**Record set**

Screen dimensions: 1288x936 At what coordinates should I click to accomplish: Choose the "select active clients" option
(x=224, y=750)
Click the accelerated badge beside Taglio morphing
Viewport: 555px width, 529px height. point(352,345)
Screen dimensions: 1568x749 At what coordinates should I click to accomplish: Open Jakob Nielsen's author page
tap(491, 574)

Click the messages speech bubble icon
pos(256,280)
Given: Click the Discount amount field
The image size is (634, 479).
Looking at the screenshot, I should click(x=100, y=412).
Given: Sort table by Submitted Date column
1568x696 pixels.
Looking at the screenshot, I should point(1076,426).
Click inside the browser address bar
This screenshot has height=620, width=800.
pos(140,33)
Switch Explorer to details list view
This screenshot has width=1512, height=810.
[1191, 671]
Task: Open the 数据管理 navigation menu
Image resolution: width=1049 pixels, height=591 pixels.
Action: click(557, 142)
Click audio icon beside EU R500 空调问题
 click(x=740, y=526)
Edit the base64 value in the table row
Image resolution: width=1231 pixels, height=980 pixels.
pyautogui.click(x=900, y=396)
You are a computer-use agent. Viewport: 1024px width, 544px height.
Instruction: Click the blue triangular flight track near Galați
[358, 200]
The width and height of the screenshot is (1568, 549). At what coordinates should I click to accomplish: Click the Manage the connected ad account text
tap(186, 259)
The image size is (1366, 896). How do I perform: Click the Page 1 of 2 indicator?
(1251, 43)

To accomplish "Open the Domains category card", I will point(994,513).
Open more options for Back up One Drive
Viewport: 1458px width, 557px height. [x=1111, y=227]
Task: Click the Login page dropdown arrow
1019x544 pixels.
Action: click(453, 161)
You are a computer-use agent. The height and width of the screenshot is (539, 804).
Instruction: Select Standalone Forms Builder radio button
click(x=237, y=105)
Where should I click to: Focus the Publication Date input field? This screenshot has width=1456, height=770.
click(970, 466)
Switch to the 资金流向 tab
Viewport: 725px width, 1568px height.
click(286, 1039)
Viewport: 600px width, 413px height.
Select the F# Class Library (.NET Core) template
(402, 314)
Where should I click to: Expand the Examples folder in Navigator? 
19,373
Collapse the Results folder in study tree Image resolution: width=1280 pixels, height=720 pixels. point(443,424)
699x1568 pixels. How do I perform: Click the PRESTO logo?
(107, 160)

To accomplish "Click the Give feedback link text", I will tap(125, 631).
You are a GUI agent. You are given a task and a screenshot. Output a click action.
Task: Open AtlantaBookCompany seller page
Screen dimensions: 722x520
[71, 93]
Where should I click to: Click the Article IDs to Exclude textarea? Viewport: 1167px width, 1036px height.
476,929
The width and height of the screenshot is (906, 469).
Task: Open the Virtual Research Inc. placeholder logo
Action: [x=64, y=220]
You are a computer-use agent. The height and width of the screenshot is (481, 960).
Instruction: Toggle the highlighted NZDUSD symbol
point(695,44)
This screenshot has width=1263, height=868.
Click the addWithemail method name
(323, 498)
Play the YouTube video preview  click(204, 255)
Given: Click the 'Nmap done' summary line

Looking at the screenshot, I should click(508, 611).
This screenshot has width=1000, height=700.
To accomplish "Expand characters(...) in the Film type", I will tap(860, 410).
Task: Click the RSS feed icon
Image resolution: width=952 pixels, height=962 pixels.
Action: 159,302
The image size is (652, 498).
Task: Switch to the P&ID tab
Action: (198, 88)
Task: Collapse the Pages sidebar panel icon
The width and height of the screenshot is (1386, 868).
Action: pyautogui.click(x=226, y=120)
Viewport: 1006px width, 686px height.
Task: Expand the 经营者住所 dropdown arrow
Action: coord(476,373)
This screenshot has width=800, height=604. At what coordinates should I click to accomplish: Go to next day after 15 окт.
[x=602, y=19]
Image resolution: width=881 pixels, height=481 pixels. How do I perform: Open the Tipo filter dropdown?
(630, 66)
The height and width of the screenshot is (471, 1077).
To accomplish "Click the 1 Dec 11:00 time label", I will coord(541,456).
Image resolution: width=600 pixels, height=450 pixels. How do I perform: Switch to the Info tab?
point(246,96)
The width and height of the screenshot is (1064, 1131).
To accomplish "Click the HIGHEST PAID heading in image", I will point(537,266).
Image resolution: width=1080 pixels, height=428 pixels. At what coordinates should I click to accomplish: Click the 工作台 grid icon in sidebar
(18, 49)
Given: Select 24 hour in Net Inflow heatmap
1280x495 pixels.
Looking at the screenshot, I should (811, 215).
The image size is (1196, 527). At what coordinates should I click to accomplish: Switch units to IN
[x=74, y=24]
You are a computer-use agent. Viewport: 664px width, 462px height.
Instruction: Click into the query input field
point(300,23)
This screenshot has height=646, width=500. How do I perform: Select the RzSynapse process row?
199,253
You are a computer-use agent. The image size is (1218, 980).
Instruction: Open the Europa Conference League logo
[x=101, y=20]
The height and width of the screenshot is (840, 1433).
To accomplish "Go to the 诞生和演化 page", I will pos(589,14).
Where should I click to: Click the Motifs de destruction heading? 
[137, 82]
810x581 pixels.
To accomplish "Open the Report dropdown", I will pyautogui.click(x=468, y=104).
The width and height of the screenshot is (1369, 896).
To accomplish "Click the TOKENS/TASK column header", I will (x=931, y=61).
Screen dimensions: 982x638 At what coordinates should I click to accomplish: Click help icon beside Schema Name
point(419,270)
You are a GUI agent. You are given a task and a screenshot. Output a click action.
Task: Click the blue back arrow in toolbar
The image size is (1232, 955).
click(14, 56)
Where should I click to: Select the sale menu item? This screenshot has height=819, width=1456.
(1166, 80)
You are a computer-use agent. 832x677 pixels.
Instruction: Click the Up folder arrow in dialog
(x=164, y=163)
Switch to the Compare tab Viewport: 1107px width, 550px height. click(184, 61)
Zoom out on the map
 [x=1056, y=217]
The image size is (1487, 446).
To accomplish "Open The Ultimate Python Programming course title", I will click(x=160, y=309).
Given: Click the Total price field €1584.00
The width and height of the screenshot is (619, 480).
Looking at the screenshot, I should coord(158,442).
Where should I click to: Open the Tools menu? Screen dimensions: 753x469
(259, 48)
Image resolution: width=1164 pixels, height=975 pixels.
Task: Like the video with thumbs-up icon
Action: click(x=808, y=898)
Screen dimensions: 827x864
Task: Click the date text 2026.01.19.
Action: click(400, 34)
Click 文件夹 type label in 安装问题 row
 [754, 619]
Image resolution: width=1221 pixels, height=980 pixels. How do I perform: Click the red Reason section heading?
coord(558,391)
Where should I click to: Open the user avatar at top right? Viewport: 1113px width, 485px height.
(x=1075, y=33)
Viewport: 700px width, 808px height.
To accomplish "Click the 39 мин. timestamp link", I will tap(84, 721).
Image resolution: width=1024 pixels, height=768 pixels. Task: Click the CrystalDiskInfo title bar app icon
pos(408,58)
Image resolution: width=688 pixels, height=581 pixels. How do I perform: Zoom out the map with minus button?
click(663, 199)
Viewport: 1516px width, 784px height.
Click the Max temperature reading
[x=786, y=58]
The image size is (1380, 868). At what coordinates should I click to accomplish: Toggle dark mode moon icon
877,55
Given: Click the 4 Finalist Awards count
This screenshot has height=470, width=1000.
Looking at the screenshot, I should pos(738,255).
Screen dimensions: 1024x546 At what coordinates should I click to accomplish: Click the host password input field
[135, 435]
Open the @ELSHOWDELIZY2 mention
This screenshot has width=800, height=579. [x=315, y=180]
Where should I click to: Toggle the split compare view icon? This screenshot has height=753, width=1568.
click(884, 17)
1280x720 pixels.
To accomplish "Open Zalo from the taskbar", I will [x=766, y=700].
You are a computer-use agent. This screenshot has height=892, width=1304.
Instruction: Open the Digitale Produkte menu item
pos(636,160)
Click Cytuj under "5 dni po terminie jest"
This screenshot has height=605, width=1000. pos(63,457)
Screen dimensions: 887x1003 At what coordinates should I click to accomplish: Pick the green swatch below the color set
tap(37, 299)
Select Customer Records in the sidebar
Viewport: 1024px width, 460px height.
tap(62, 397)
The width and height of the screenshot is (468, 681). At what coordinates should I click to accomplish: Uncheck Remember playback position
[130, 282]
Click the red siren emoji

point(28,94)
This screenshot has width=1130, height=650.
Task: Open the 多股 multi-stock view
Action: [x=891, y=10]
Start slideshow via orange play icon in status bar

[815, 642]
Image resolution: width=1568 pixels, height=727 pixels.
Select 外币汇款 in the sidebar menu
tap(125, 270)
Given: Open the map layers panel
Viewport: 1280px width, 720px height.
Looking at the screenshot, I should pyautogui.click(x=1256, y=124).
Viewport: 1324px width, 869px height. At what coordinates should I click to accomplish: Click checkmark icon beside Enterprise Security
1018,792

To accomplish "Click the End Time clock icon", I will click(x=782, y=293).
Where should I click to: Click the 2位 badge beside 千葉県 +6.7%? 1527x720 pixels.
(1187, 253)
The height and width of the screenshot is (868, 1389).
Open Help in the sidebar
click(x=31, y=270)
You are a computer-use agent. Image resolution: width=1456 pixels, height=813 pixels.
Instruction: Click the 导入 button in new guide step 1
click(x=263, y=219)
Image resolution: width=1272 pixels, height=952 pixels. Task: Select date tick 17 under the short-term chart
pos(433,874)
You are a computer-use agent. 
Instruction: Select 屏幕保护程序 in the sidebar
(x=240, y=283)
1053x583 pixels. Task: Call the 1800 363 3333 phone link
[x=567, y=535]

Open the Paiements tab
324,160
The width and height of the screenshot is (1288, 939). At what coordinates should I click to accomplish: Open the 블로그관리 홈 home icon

**Exercise**
Your task is to quote, without any alteration, the lines running from the top of the records to the line that holds "Given: Click the Discount amount field", both included.

**Your response**
Screen dimensions: 1288x936 At what coordinates should I click to accomplish: Choose the "select active clients" option
(x=224, y=750)
Click the accelerated badge beside Taglio morphing
Viewport: 555px width, 529px height. point(352,345)
Screen dimensions: 1568x749 At what coordinates should I click to accomplish: Open Jakob Nielsen's author page
tap(491, 574)

Click the messages speech bubble icon
pos(256,280)
Given: Click the Discount amount field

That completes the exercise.